In this book William S. Campbell argues that, by reading Paul through the distorting lens of anti-Judaism, both the historic church and modern scholarship have failed to grasp the important and positive place of the Jewish people in Paul’s thought. Building upon his well-known previous work in this area, C. argues for a reading of Paul’s theology that [End Page 131] concentrates on God’s covenant with Israel. Paul’s theology and practice promoted the continuation of both Jewish and non-Jewish ethnic identities in Christ, encouraging diversity rather than uniformity within the early Christian movement. Understanding this dimension of Paul’s theology is crucial, C. maintains, if we are in our time to avoid anti-Jewish prejudice and foster mutual respect and understanding.

The chapters of the book do not follow a simple linear progression but instead develop C.’s key theses in a variety of ways through interaction with the history of scholarship, relevant Pauline passages (e.g., 2 Corinthians 3), and key Pauline themes (e.g., participation, covenant, the remnant). In what follows, therefore, I will not set out a chapter-by-chapter description but rather will summarize C.’s overall exegetical proposal regarding the relation of Jew and gentile in Christ.

As one might expect, C. opposes the “apocalyptic” reading of Paul advocated by J. Louis Martyn, as well as E. P. Sanders’s characterization of Paul’s theology as a “pattern of religion” distinct from ancient Judaism. But he is also critical of scholars who emphasize the Jewish context of Paul’s thought and yet do not (in his view) adequately account for the continuing importance of ethnic Israel in the history of salvation (e.g., N. T. Wright). C.’s distinctive approach involves five key theses.

(1) Paul nowhere identifies gentile Christ-followers with Israel or the remnant: “the ongoing attempt by Christian theologians to claim the title Israel or new Israel for the Church is a flawed enterprise” (p. 305). (2) Paul remained a Torah-observant Jew and expected Jewish followers of Christ to keep the law.
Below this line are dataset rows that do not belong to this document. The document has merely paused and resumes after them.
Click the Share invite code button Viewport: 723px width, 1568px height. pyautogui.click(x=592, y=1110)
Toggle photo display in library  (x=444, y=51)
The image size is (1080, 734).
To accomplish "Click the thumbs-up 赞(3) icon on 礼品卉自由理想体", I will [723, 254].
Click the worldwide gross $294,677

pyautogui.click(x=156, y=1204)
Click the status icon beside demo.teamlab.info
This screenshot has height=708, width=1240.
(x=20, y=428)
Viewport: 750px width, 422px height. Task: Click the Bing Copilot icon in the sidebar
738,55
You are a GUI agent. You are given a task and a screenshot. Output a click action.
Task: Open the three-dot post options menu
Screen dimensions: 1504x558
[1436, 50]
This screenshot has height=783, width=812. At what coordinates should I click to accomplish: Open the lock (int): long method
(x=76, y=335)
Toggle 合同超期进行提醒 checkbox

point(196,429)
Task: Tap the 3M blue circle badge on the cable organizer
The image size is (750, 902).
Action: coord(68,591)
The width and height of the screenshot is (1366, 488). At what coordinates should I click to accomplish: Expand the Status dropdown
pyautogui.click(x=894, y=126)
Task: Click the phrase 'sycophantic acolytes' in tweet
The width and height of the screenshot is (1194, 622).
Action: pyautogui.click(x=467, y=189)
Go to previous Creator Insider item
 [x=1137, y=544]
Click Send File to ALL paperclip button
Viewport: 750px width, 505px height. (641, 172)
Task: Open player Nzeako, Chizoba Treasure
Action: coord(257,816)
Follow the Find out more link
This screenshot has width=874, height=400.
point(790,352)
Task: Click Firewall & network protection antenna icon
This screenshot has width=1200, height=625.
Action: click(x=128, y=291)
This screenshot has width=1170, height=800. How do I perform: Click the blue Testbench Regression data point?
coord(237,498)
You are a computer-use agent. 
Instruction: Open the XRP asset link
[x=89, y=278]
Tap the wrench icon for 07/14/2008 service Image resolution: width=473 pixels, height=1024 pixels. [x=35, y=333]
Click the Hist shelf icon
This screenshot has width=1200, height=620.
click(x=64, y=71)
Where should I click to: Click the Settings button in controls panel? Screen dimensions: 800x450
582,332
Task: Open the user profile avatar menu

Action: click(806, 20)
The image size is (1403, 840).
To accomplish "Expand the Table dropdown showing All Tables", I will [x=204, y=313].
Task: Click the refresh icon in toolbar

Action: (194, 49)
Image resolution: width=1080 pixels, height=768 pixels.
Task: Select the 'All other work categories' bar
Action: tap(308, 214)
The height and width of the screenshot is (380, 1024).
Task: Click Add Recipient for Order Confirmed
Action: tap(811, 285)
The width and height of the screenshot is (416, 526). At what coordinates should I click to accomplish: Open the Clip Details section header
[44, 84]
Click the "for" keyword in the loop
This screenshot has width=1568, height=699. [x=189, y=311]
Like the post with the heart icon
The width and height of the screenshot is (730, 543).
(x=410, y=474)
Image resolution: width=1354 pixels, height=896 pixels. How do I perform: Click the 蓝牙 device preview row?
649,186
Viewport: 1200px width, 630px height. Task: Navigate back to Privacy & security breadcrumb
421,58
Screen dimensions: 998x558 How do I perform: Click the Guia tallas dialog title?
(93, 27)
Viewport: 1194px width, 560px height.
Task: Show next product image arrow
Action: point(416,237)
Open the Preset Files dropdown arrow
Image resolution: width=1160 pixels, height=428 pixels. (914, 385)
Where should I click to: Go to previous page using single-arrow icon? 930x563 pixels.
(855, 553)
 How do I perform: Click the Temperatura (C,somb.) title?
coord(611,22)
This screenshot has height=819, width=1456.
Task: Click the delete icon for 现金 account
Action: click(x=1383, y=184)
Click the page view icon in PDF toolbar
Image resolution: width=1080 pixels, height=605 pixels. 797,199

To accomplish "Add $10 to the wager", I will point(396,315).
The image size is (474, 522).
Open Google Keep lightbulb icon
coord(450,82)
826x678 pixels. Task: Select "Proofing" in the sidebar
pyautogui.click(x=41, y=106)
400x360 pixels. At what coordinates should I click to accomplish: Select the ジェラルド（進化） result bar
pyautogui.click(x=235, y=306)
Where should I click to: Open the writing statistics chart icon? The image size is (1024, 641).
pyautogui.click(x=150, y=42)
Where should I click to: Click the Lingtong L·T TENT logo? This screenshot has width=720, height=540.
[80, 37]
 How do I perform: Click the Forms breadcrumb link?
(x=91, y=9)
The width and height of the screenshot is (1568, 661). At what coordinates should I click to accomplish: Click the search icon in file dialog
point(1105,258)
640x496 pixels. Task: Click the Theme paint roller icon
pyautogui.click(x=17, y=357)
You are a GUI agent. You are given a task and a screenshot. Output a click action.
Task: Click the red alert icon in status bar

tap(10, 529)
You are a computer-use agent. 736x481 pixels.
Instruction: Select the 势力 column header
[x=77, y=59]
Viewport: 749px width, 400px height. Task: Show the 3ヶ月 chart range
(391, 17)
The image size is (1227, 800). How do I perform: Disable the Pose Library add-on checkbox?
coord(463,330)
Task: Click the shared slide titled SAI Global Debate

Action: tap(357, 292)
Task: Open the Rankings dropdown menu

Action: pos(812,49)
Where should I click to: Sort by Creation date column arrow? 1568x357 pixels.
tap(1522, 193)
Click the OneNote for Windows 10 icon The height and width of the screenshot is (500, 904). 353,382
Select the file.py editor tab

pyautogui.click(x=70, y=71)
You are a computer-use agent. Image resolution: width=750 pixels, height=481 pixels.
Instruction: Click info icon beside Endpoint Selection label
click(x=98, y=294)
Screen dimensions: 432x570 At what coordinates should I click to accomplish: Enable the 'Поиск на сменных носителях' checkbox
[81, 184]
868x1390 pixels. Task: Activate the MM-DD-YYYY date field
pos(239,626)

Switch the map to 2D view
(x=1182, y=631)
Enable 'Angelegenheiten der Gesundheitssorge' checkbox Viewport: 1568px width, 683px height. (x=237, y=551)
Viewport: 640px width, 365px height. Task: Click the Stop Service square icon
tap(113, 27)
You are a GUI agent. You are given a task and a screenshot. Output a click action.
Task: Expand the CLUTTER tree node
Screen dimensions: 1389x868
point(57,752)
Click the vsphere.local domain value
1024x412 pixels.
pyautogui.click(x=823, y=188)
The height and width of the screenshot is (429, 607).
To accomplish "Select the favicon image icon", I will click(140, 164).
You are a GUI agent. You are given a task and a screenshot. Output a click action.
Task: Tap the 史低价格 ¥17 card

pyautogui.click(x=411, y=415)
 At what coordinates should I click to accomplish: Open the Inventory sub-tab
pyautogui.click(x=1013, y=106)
Paul’s practice presupposed two parallel missions, resulting in two distinct communities: Jewish Christ-followers, and gentile Christ-followers as “a satellite congregation alongside of Israel” (p. 317). (3) Jesus, Israel’s messiah, brought not a new covenant displacing the old but a renewal and ratification of the one unchanged covenant given through Moses. (4) Gentile followers of Christ do not enter this covenant but share in its blessings as a “parallel people” through their participatory union with Christ. Participation in Christ is not necessary for Jewish Christ-followers, already in relation to God through the covenant. (5) The covenant ensures that all physical descendants of Jacob, despite their differing responses to the revelation of God in Christ, will be saved in the time of eschatological renewal. C.’s view is thus similar to the “two-covenant” proposals of Lloyd Gaston and John Gager, except that C. envisions not two covenants but two parallel tracks of salvation.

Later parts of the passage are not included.